§ **TUGAS 1**:
Menurut teks tentang Roma 12 di bawah ini, kepada siapa Paulus menulis?

Bootstrap

Komunitas Kasih Karunia Sedang Bekerja (Roma 12)

Tafsiran Alkitab / Dibuat oleh Proyek Teologi Kerja
Miners 67742 620

Roma 12 menyoroti aspek sosial dan komunitas dari keselamatan. Paulus tidak menulis kepada individu tetapi kepada komunitas Kristen di Roma, dan perhatiannya selalu tertuju pada kehidupan mereka bersama—dengan penekanan khusus pada pekerjaan mereka. Seperti yang kita lihat dalam Roma 1–3, keselamatan di dalam Kristus mencakup rekonsiliasi, kebenaran dan keadilan, serta iman dan kesetiaan. Masing-masing hal ini mempunyai aspek komunal—rekonsiliasi dengan sesama, keadilan di tengah bangsa-bangsa, kesetiaan kepada sesama.

Berubahlah Oleh Pembaruan Pikiran Anda (Roma 12:1–3)

Kembali ke Daftar Isi Kembali ke Daftar Isi

Menghidupkan aspek keselamatan komunal berarti suatu reorientasi pikiran dan kemauan kita dari mementingkan diri sendiri menjadi melayani komunitas.

Janganlah kamu menjadi serupa dengan dunia ini, tetapi berubahlah oleh pembaruan budimu, sehingga kamu dapat membedakan mana kehendak Allah: Apa yang baik, yang berkenan kepada-Nya dan sempurna. Berdasarkan anugerah yang diberikan kepadaku, aku berkata kepada setiap orang di antara kamu: Janganlah kamu memikirkan hal-hal yang lebih tinggi daripada yang patut kamu pikirkan, tetapi hendaklah kamu berpikir sedemikian rupa, sehingga kamu menguasai diri menurut ukuran iman, yang dikaruniakan Allah kepada kamu masing-masing (Rm. 12:2–3)

Mari kita mulai dengan bagian kedua dari perikop ini, di mana Paulus memperjelas aspek komunal secara eksplisit. “Aku berkata kepada setiap orang di antara kamu: Janganlah kamu memikirkan hal-hal yang lebih tinggi daripada yang patut kamu pikirkan.” Dengan kata lain, kurangi memikirkan diri sendiri dan lebih memikirkan orang lain, lebih banyak memikirkan komunitas. Kemudian di pasal 12 Paulus memperkuat hal ini dengan menambahkan, “saling mengasihi sebagai saudara” (Rm. 12:10), “Turutlah menanggung kekurangan orang-orang kudus,” “usahakanlah dirimu untuk selalu memberikan tumpangan” (Rm. 12:13), “lakukanlah apa yang baik bagi semua orang” (Rm. 12:17), dan “hiduplah dalam damai dengan semua orang” (Rm. 12:18).

§ **ENTRI YANG DITAMPILKAN**:
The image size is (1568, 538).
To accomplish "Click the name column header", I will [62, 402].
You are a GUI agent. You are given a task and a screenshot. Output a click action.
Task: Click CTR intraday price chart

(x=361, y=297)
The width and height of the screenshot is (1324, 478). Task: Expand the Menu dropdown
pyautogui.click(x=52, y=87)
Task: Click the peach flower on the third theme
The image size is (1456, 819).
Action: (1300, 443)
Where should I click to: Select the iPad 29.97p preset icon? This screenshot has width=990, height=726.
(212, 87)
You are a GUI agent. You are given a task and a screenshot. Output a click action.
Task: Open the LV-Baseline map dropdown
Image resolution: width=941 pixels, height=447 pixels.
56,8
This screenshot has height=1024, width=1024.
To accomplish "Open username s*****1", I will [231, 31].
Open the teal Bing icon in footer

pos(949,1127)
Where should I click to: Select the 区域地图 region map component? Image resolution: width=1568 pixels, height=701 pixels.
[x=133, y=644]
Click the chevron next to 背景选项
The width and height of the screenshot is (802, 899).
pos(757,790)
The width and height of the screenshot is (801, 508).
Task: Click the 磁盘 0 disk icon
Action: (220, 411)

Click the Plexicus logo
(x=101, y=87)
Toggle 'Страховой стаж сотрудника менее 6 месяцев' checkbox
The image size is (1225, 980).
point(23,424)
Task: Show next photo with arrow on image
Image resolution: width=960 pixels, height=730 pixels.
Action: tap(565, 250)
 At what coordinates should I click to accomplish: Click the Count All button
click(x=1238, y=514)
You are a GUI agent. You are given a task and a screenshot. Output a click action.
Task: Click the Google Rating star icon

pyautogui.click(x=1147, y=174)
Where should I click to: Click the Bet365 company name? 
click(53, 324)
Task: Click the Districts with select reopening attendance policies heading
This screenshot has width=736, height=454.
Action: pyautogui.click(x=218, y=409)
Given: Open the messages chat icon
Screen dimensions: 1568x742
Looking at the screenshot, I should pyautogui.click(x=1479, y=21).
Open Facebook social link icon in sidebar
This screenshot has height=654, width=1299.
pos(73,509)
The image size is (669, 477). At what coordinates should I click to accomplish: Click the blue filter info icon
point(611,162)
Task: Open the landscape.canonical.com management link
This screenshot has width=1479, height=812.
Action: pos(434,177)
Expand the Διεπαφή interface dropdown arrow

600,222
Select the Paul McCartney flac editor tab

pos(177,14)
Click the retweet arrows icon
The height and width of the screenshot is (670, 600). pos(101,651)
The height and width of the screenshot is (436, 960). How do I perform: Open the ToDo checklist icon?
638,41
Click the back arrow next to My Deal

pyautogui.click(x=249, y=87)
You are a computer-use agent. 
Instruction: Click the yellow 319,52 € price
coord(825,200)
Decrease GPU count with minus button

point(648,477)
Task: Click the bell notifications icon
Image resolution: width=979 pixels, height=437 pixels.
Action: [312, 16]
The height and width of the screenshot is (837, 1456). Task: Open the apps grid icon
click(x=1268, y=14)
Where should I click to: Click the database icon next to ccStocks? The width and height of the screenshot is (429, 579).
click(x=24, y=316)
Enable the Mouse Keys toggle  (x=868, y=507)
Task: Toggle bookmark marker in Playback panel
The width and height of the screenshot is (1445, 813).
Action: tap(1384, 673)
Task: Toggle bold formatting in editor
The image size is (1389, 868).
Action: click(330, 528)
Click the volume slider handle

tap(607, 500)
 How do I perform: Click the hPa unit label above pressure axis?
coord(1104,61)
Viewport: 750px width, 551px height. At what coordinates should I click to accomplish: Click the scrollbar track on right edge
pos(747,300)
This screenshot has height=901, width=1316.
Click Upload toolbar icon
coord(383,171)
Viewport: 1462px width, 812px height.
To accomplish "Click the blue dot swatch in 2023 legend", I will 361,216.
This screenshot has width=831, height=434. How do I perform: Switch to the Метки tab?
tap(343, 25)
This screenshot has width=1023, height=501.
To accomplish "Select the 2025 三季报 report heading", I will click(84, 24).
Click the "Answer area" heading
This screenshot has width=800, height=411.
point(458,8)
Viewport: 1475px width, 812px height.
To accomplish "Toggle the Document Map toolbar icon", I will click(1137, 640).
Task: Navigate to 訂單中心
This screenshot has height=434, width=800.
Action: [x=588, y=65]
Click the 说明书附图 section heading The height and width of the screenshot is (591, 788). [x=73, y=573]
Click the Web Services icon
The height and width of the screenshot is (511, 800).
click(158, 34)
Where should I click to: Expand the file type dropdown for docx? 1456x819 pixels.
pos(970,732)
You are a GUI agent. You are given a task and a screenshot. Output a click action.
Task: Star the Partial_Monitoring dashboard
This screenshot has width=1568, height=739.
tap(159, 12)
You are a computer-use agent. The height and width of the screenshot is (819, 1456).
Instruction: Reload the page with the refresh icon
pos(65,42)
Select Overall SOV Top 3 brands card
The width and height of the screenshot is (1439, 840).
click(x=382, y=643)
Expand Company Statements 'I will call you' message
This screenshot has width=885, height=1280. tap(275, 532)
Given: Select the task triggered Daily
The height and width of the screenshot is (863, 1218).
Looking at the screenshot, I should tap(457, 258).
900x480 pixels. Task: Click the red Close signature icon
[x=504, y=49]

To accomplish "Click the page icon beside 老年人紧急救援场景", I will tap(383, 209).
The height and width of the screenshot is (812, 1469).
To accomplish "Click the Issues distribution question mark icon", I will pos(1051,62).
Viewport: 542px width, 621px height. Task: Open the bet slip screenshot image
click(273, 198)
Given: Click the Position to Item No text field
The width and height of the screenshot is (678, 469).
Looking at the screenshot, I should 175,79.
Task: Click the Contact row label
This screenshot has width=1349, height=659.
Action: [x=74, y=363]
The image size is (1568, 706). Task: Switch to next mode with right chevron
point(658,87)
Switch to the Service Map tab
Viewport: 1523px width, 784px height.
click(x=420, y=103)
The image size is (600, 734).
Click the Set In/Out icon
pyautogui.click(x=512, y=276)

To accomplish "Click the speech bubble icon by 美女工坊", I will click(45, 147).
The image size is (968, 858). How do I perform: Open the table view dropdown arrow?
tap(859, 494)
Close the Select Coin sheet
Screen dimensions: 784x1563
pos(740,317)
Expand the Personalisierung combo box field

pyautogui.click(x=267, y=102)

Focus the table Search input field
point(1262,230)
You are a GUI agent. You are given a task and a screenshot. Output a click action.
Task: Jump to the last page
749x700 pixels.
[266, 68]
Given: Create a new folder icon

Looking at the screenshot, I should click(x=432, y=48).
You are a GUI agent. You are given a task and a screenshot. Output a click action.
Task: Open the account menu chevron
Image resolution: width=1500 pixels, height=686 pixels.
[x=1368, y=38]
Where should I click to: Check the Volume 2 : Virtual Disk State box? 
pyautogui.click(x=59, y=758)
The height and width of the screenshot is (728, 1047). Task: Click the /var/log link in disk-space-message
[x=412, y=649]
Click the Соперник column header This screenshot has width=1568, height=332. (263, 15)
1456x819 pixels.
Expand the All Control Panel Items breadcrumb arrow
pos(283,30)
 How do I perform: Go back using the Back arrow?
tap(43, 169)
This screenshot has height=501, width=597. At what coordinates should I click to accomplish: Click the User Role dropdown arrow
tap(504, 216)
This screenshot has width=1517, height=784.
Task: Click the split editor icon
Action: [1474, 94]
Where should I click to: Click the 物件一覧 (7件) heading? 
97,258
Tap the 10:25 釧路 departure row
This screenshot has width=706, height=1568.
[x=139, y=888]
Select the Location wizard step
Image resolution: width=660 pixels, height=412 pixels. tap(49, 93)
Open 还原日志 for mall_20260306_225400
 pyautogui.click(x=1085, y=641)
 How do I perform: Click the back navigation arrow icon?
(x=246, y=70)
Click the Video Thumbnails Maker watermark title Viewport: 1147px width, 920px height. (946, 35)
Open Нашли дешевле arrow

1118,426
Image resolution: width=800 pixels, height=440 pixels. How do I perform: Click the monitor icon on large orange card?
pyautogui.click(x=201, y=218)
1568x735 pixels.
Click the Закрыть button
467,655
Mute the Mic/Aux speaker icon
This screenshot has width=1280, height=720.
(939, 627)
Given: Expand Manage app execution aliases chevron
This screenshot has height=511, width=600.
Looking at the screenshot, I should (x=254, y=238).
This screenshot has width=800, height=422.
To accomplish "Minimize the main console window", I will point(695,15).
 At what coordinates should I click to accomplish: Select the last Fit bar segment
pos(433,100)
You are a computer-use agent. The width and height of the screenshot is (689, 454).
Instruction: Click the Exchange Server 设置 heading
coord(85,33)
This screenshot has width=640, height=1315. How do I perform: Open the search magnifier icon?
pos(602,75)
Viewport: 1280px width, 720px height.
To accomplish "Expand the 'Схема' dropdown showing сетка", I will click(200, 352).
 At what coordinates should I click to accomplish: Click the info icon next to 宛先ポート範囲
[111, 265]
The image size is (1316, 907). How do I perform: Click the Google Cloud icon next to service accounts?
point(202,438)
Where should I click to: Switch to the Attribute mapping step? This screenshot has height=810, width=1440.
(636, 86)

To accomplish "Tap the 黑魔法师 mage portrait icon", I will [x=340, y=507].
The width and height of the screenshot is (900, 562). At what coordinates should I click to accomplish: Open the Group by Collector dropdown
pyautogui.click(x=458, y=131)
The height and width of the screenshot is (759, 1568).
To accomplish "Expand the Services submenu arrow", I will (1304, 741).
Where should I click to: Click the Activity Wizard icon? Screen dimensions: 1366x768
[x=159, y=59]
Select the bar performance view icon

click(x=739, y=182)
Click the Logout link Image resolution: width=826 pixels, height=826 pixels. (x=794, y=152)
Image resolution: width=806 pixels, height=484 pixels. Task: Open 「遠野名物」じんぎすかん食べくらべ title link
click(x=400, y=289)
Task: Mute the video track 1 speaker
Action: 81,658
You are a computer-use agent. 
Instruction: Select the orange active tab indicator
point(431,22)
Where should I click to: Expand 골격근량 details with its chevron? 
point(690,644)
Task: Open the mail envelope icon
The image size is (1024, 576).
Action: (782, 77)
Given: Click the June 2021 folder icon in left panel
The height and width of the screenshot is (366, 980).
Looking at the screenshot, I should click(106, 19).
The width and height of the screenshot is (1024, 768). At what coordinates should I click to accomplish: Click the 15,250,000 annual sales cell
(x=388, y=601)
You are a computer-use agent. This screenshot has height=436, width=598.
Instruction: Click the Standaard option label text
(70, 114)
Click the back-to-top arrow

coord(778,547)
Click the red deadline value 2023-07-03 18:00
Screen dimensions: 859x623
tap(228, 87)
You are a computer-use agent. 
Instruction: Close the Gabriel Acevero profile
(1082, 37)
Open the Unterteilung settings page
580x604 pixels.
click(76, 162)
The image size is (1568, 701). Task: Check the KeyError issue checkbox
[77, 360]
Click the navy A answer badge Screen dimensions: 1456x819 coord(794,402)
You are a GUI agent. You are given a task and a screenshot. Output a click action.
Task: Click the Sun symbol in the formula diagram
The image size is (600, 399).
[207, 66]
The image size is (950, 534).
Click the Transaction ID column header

§ **TUGAS 2**:
Sajikan entri di atas sebagai tabel Markdown dengan kolom "No" dan "Baris", mulai dari baris yang memuat "Viewport: 750px width, 551px" sampai dengan baris yang memuat "I will pos(1051,62).", termasuk kedua baris tersebut. Baris kosong tidak dimasukkan.

§ **JAWABAN LENGKAP 1**:
Paulus tidak menulis kepada individu, tetapi kepada komunitas Kristen di Roma.

§ **JAWABAN LENGKAP 2**:
| No | Baris |
|---|---|
| 1 | Viewport: 750px width, 551px height. At what coordinates should I click to accomplish: Click the scrollbar track on right edge |
| 2 | pos(747,300) |
| 3 | This screenshot has height=901, width=1316. |
| 4 | Click Upload toolbar icon |
| 5 | coord(383,171) |
| 6 | Viewport: 1462px width, 812px height. |
| 7 | To accomplish "Click the blue dot swatch in 2023 legend", I will 361,216. |
| 8 | This screenshot has width=831, height=434. How do I perform: Switch to the Метки tab? |
| 9 | tap(343, 25) |
| 10 | This screenshot has width=1023, height=501. |
| 11 | To accomplish "Select the 2025 三季报 report heading", I will click(84, 24). |
| 12 | Click the "Answer area" heading |
| 13 | This screenshot has width=800, height=411. |
| 14 | point(458,8) |
| 15 | Viewport: 1475px width, 812px height. |
| 16 | To accomplish "Toggle the Document Map toolbar icon", I will click(1137, 640). |
| 17 | Task: Navigate to 訂單中心 |
| 18 | This screenshot has height=434, width=800. |
| 19 | Action: [x=588, y=65] |
| 20 | Click the 说明书附图 section heading The height and width of the screenshot is (591, 788). [x=73, y=573] |
| 21 | Click the Web Services icon |
| 22 | The height and width of the screenshot is (511, 800). |
| 23 | click(158, 34) |
| 24 | Where should I click to: Expand the file type dropdown for docx? 1456x819 pixels. |
| 25 | pos(970,732) |
| 26 | You are a GUI agent. You are given a task and a screenshot. Output a click action. |
| 27 | Task: Star the Partial_Monitoring dashboard |
| 28 | This screenshot has width=1568, height=739. |
| 29 | tap(159, 12) |
| 30 | You are a computer-use agent. The height and width of the screenshot is (819, 1456). |
| 31 | Instruction: Reload the page with the refresh icon |
| 32 | pos(65,42) |
| 33 | Select Overall SOV Top 3 brands card |
| 34 | The width and height of the screenshot is (1439, 840). |
| 35 | click(x=382, y=643) |
| 36 | Expand Company Statements 'I will call you' message |
| 37 | This screenshot has width=885, height=1280. tap(275, 532) |
| 38 | Given: Select the task triggered Daily |
| 39 | The height and width of the screenshot is (863, 1218). |
| 40 | Looking at the screenshot, I should tap(457, 258). |
| 41 | 900x480 pixels. Task: Click the red Close signature icon |
| 42 | [x=504, y=49] |
| 43 | To accomplish "Click the page icon beside 老年人紧急救援场景", I will tap(383, 209). |
| 44 | The height and width of the screenshot is (812, 1469). |
| 45 | To accomplish "Click the Issues distribution question mark icon", I will pos(1051,62). |